Exercise directions: Copy the listing from the start up to and including the line with "Action: (463, 511)", keeping every line the same.

Data for this exercise:
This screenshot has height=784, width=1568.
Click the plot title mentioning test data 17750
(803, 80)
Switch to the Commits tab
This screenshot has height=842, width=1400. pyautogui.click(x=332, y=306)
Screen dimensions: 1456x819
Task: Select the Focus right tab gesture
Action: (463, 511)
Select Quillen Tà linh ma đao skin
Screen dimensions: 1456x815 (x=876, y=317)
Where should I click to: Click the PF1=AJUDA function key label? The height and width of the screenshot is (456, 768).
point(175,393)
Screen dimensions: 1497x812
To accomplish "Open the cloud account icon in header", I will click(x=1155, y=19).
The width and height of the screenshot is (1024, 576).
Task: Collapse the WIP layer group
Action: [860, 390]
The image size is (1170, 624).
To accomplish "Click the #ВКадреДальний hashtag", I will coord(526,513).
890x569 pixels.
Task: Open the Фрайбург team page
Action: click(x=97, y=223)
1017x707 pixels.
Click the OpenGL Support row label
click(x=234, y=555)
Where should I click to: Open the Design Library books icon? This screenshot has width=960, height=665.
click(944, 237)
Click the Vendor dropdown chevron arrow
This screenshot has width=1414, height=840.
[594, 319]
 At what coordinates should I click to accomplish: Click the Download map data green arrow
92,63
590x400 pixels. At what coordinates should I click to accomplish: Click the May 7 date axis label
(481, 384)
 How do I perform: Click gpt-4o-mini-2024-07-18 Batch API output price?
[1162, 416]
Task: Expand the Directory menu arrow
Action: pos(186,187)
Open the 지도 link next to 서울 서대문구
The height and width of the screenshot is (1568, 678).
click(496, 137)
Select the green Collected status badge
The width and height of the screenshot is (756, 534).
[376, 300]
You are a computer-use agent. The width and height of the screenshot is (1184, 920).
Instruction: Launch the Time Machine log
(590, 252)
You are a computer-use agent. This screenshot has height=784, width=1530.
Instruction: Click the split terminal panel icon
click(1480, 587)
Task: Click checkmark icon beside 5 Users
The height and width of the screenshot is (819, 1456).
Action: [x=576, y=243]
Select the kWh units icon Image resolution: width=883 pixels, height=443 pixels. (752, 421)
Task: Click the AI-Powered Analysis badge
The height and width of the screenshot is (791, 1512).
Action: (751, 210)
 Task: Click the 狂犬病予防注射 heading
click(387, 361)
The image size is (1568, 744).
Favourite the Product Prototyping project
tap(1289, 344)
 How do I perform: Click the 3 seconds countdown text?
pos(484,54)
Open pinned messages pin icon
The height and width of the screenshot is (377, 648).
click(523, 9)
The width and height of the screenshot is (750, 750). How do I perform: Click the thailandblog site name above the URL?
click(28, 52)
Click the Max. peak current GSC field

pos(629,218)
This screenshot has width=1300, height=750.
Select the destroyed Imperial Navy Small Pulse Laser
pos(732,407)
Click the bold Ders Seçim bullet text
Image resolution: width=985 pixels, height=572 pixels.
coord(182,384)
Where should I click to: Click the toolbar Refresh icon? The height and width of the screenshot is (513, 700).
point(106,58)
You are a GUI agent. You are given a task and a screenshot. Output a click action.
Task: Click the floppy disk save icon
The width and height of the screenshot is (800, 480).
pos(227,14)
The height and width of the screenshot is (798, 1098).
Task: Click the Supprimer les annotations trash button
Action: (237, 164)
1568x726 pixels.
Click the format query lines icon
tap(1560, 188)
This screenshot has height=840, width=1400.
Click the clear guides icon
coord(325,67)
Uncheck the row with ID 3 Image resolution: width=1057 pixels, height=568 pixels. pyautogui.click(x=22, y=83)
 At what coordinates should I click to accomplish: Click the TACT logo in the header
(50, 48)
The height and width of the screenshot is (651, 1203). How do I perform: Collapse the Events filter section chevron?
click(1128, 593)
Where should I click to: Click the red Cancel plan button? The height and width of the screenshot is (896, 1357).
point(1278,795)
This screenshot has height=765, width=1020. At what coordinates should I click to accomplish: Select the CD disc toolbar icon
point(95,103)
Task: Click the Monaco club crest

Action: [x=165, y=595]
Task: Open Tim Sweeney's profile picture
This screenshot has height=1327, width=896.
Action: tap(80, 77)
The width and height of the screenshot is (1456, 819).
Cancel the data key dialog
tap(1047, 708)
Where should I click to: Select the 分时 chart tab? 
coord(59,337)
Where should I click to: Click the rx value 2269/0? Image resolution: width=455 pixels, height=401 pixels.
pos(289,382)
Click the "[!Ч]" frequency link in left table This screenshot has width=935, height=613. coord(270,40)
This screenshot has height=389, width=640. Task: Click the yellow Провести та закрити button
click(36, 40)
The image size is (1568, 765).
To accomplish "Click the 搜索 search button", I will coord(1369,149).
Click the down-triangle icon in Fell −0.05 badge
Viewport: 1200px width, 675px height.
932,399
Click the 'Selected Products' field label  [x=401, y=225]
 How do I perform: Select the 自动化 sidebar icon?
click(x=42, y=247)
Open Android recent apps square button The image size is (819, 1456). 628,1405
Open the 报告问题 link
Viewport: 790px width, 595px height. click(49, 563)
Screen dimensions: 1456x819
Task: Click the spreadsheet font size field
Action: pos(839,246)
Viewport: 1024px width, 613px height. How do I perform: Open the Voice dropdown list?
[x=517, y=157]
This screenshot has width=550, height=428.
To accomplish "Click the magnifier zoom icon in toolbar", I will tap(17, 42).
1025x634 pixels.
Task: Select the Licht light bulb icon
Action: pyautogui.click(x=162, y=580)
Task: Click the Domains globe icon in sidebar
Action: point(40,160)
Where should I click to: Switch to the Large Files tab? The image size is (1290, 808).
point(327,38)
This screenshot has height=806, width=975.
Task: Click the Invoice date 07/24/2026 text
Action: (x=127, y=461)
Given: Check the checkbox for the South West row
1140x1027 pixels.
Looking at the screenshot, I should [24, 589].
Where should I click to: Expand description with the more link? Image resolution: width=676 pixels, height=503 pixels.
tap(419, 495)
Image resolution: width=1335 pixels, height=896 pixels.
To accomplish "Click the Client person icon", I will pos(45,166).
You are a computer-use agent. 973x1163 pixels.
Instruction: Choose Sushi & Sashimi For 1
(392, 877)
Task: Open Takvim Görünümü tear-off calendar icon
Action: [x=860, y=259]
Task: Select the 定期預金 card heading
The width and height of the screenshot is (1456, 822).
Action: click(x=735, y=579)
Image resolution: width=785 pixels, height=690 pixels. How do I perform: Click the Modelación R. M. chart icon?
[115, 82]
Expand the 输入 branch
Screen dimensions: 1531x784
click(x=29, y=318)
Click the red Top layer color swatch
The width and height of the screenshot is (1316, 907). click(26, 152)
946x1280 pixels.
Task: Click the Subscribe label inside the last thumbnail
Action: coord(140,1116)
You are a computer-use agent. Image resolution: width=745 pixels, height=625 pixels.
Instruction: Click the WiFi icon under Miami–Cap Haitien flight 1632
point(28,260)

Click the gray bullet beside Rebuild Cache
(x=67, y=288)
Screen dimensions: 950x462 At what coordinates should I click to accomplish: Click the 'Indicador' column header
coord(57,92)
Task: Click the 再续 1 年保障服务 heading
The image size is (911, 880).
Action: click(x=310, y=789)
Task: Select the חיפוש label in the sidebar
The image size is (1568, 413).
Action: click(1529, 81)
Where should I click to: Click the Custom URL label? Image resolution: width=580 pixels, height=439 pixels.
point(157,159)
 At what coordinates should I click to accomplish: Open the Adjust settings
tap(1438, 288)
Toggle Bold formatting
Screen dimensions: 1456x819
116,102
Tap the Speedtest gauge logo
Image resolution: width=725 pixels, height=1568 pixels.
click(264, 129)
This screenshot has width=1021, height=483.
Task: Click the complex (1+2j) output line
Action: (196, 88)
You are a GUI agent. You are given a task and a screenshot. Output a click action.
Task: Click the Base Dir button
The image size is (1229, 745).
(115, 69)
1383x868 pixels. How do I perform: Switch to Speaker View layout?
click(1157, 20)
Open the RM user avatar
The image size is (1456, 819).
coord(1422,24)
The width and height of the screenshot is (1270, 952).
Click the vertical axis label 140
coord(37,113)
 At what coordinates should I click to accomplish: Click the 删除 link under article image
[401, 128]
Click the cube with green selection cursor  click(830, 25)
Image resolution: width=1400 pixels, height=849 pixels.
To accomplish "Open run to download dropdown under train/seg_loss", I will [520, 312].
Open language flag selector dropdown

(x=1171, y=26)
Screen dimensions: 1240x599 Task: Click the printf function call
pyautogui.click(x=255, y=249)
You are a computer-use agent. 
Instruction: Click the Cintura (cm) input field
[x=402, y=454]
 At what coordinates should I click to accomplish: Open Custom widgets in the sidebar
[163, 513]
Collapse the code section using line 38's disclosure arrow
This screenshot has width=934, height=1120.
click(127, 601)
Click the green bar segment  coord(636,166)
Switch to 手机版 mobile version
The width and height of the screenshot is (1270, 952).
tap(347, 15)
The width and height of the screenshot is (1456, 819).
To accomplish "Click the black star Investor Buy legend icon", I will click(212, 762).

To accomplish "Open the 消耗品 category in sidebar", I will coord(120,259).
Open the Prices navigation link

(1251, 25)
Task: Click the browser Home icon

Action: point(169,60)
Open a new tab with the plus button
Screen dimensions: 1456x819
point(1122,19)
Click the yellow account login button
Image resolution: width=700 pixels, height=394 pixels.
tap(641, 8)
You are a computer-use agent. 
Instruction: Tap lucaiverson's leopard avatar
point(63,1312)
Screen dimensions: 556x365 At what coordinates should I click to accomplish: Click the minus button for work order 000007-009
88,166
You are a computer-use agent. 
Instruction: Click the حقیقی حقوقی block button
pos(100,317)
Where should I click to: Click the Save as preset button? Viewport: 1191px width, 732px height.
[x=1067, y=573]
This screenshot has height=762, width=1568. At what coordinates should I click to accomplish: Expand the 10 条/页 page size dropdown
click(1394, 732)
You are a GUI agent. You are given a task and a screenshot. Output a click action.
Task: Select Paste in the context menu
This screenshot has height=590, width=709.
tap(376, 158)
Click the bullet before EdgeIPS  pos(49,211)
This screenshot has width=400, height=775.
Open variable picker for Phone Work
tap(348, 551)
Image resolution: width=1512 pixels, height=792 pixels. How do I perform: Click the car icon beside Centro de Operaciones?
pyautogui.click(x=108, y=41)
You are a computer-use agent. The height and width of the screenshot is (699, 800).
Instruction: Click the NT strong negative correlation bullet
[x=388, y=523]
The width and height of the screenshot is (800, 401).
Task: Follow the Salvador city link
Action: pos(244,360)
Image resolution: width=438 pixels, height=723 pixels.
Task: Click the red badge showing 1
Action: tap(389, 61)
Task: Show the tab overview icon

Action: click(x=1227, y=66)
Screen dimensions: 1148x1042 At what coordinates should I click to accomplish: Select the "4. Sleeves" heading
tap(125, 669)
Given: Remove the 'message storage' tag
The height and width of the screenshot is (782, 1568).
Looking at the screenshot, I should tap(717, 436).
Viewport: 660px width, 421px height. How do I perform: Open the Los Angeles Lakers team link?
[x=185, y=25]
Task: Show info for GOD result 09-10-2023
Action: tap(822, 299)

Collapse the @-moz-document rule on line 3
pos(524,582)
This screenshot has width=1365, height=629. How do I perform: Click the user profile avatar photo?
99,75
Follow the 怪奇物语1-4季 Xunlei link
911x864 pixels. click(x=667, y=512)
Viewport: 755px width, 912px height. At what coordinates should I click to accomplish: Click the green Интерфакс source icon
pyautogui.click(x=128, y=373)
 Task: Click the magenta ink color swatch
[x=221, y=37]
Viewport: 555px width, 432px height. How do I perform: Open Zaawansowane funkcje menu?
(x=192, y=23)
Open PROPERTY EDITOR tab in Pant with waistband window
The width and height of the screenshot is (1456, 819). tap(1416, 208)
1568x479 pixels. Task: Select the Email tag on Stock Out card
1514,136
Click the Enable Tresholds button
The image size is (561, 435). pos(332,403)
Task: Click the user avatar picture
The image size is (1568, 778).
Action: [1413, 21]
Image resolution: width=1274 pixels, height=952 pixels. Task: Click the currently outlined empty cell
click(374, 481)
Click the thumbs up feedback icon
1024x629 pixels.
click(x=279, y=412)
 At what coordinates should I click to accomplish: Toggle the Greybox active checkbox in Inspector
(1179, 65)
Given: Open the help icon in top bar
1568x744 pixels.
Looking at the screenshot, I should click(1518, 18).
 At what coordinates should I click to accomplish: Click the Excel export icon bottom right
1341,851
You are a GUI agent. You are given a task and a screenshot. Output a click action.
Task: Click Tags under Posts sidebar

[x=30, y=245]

The result:
This screenshot has height=784, width=1568.
Click the plot title mentioning test data 17750
(803, 80)
Switch to the Commits tab
This screenshot has height=842, width=1400. pyautogui.click(x=332, y=306)
Screen dimensions: 1456x819
Task: Select the Focus right tab gesture
Action: (463, 511)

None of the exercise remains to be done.